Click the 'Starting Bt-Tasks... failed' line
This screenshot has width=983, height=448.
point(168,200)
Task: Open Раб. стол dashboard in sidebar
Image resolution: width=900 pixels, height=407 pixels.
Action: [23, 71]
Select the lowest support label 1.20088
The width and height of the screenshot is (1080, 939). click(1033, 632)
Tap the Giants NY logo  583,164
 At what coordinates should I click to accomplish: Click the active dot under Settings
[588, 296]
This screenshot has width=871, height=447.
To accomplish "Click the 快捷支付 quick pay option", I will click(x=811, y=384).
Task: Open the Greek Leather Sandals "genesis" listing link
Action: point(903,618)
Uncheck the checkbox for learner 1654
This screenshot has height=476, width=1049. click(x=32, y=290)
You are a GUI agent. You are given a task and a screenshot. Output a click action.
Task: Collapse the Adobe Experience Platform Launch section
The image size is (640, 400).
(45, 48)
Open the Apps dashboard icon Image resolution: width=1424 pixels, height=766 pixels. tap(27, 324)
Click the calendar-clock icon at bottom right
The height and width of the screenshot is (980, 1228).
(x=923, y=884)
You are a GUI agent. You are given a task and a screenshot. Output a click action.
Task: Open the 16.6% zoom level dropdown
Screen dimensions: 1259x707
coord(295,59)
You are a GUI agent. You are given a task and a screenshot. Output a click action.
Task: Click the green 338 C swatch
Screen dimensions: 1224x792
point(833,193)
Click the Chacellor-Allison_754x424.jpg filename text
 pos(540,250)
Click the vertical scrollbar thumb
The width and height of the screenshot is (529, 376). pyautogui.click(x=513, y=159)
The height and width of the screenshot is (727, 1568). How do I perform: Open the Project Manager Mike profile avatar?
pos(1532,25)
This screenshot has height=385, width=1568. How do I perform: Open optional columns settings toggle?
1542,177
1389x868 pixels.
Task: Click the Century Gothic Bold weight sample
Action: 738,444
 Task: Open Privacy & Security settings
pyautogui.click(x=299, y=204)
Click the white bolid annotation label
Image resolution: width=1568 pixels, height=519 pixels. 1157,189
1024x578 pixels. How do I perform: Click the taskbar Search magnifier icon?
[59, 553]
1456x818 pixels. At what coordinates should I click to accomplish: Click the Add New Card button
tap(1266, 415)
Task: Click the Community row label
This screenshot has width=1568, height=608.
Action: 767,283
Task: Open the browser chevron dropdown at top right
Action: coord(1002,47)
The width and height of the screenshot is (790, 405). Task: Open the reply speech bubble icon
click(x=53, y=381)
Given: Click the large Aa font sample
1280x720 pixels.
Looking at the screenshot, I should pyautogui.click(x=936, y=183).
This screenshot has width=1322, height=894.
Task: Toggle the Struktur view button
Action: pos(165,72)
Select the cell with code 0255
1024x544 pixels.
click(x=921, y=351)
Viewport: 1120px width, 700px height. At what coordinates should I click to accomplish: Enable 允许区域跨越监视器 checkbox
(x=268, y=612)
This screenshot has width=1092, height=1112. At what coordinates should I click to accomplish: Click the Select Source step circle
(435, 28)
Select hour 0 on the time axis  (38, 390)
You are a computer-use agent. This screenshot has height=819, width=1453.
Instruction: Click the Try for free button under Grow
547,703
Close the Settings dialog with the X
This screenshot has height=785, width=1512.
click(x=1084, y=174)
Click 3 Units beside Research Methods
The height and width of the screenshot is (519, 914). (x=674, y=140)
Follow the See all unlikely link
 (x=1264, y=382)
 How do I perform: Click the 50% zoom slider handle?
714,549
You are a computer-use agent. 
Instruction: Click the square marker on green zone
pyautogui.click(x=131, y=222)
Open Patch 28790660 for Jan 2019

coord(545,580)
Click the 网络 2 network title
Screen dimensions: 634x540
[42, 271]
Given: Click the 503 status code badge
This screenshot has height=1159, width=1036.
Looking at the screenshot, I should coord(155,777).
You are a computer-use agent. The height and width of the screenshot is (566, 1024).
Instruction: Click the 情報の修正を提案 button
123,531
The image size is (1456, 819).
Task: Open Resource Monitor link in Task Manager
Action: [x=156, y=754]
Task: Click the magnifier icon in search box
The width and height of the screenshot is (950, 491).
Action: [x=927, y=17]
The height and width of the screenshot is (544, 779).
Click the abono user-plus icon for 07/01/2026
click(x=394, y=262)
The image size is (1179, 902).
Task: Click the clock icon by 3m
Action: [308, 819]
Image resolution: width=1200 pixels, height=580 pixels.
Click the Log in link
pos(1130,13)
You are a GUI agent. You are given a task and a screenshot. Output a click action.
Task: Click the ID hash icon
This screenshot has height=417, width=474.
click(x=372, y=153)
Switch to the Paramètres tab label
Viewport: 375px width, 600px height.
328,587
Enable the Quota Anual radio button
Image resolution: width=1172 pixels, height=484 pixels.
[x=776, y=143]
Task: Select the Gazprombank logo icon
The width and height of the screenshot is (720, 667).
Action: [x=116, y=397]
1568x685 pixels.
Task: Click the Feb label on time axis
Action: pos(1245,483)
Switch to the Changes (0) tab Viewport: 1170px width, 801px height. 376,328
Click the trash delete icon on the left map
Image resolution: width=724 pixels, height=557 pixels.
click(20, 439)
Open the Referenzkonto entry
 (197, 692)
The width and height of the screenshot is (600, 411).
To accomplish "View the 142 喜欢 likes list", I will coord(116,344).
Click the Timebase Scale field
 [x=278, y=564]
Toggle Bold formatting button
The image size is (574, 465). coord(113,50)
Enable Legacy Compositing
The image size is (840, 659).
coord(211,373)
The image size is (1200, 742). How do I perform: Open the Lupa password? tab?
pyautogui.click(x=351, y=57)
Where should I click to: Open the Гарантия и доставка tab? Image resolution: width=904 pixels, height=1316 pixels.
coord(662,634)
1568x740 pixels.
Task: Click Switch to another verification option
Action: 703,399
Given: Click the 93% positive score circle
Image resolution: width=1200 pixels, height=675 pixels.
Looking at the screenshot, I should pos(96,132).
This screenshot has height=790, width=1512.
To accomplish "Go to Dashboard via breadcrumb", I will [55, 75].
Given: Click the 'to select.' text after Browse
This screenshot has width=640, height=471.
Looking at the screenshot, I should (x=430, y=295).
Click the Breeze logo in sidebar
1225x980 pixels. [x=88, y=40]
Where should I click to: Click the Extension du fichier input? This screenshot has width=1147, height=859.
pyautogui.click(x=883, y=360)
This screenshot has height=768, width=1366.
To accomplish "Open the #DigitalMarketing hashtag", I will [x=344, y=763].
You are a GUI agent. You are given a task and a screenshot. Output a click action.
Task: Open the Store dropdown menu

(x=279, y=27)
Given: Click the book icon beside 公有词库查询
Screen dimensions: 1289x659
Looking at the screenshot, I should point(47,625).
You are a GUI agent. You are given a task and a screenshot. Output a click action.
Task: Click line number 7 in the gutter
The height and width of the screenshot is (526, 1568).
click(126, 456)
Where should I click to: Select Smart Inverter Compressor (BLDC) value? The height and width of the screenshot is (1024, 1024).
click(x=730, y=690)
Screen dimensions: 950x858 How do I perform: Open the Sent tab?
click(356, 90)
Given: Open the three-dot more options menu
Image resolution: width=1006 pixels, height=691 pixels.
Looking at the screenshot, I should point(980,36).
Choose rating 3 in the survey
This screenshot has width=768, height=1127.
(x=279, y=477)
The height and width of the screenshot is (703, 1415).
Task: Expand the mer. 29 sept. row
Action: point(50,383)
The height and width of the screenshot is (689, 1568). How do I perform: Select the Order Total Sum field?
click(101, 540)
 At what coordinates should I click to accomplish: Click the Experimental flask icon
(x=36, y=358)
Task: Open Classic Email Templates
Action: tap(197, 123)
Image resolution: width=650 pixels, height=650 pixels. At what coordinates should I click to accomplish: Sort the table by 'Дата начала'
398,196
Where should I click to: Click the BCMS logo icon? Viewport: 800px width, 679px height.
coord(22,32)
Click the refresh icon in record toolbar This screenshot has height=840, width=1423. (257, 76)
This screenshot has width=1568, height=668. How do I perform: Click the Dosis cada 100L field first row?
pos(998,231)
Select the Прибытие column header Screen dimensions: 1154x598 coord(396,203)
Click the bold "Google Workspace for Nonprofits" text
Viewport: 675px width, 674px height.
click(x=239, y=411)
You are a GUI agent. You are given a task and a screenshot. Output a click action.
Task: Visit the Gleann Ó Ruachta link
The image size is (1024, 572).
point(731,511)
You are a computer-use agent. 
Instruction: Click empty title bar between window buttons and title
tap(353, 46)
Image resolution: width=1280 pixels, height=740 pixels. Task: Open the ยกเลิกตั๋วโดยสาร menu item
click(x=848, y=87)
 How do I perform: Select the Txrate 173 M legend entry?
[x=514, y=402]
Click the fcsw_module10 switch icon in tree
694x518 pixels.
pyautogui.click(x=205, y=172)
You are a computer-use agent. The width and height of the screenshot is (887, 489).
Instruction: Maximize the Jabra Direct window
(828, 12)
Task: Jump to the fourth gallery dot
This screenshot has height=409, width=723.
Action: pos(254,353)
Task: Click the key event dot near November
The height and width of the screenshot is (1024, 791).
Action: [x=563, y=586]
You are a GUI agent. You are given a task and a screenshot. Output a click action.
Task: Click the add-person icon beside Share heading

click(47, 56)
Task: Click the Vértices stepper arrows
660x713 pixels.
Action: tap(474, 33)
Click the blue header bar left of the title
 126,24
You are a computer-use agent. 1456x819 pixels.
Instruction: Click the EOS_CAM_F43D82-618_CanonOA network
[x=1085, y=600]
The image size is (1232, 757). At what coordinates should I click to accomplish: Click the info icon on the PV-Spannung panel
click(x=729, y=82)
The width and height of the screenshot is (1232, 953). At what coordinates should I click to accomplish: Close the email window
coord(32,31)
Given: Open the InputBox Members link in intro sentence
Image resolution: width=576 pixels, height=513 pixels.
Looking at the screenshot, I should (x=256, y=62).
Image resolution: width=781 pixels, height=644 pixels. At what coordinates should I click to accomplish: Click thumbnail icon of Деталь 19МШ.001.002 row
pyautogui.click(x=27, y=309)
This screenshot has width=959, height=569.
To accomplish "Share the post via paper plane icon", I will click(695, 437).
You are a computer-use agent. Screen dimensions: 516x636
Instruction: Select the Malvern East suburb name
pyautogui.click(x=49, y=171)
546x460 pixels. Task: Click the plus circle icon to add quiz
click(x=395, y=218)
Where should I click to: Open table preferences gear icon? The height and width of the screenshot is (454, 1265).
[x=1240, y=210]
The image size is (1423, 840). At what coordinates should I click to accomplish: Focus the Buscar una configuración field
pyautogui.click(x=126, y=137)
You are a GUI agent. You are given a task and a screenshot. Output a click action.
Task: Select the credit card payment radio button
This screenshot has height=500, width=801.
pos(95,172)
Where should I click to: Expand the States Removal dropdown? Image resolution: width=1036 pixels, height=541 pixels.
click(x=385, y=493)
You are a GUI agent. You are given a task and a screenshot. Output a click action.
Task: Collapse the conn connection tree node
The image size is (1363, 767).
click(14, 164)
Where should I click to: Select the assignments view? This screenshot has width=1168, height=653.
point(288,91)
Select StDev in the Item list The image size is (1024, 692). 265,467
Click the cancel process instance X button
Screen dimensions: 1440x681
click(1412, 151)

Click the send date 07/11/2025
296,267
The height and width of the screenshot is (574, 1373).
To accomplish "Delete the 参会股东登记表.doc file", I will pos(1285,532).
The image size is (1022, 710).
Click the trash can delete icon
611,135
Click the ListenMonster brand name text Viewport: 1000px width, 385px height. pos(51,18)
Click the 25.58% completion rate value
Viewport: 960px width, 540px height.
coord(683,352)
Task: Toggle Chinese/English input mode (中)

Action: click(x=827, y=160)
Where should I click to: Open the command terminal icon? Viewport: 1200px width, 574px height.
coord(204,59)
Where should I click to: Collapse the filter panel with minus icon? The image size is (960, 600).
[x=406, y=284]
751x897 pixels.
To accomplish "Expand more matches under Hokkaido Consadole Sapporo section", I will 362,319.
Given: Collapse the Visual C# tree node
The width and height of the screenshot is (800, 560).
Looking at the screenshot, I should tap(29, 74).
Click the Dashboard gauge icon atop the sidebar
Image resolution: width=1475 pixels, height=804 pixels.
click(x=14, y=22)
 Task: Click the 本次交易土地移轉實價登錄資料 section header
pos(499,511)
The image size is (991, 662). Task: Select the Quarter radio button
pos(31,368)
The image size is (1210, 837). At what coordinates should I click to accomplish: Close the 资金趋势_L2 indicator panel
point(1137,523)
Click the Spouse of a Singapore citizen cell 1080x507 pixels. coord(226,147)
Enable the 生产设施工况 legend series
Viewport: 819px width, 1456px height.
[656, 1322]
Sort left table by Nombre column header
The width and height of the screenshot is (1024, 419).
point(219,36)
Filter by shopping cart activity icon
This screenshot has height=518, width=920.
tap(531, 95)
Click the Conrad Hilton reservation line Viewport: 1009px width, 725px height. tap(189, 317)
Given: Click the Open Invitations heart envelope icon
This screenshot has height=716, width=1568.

- _WORK TASK_
When the line with "The width and height of the screenshot is (790, 405)." is reached in the data above, begin copying, and stop after the line with "Given: Click the large Aa font sample"; copy each line exactly, both ends included.

- _EXERCISE ANSWER_
The width and height of the screenshot is (790, 405). Task: Open the reply speech bubble icon
click(x=53, y=381)
Given: Click the large Aa font sample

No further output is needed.